We discussed very often of the difficulties of the law enforcement in conducting investigations when suspects used devices that make use of encryption, the case that we are going to analyze is emblematic.
Apple must assist the FBI in unlocking the passcode-protected encrypted iPhone belonging to Syed Farook, one of the San Bernardino shooters in California.
The smartphone belonged to Syed Farook, who with his wife Tashfeen Malik killed 14 coworkers on December 2, 2015. Police intervened but failed to capture them alive because they died in a shootout with agents.
The agents seized the Syed’s smartphone, an iPhone 5C, but they were not able to access it because it is protected by a password. The authorities requested support to Apple with a court order issued by the US magistrate Sheri Pym.
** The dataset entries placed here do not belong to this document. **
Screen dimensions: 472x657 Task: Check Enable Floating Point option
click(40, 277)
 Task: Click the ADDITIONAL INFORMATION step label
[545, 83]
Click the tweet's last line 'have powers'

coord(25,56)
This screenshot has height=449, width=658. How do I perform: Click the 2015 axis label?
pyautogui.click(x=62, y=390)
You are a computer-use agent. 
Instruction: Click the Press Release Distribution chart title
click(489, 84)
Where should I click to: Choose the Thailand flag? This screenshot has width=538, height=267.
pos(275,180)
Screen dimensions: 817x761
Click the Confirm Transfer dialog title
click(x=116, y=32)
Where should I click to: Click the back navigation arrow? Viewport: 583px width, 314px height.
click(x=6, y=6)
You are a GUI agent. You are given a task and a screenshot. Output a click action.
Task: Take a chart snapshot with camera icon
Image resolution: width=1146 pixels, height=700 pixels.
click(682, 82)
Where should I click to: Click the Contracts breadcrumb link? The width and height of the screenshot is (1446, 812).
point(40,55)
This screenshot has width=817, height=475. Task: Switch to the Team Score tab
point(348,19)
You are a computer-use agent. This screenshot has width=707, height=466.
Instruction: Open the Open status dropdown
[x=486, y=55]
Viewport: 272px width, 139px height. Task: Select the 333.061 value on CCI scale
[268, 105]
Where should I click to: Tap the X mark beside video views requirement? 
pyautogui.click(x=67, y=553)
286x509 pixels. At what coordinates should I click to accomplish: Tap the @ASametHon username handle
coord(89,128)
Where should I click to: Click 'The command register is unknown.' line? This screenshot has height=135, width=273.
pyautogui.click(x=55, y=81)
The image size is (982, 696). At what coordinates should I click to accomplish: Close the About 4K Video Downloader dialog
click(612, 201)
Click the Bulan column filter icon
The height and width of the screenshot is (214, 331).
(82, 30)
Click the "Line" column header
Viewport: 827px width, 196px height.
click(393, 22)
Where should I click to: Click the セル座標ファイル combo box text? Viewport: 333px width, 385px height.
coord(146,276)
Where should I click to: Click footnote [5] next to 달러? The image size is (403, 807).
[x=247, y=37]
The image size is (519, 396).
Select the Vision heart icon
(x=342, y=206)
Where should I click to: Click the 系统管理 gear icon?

After 10 wrong guesses, the iOS locks up requiring a sync with iTunes to restore, or automatically wipes the handset’s data, depending on the user settings.
The magistrate Sheri Pym is requesting Apple to find a way to supply software that prevents the phone from automatically wipe data when too many attempts fail. In this way, the police is free to run a brute-force attack to guess the PIN and overwhelm the security feature.
Be aware, the magistrate hasn’t requested apple to crack its encryption, instead, it demands a tool to bypass the security mechanism.
“It’s technically possible for Apple to hack a device’s PIN, wipe, and other functions. Question is can they be legally forced to hack,” stweeted Forensic scientist Jonathan Ździarski.
“Theory: either NSA/CIA dragnet and cryptanalysis capabilities are severely limited, or this is a test case to see how the courts respond.”
It’s technically possible for Apple to hack a device’s PIN, wipe, and other functions. Question is can they be legally forced to hack.
— Jonathan Ździarski (@JZdziarski) 17 febbraio 2016
Judge Pym is requesting a software update working only on the Farook’s iPhone and running only on government or Apple property.
At this point Apple has two options, demonstrate that it cannot technically comply with the order or provide the requested software.
There is no such time, Apple has five days!
(Security Affairs – San Bernardino tragedy, iPhone encryption)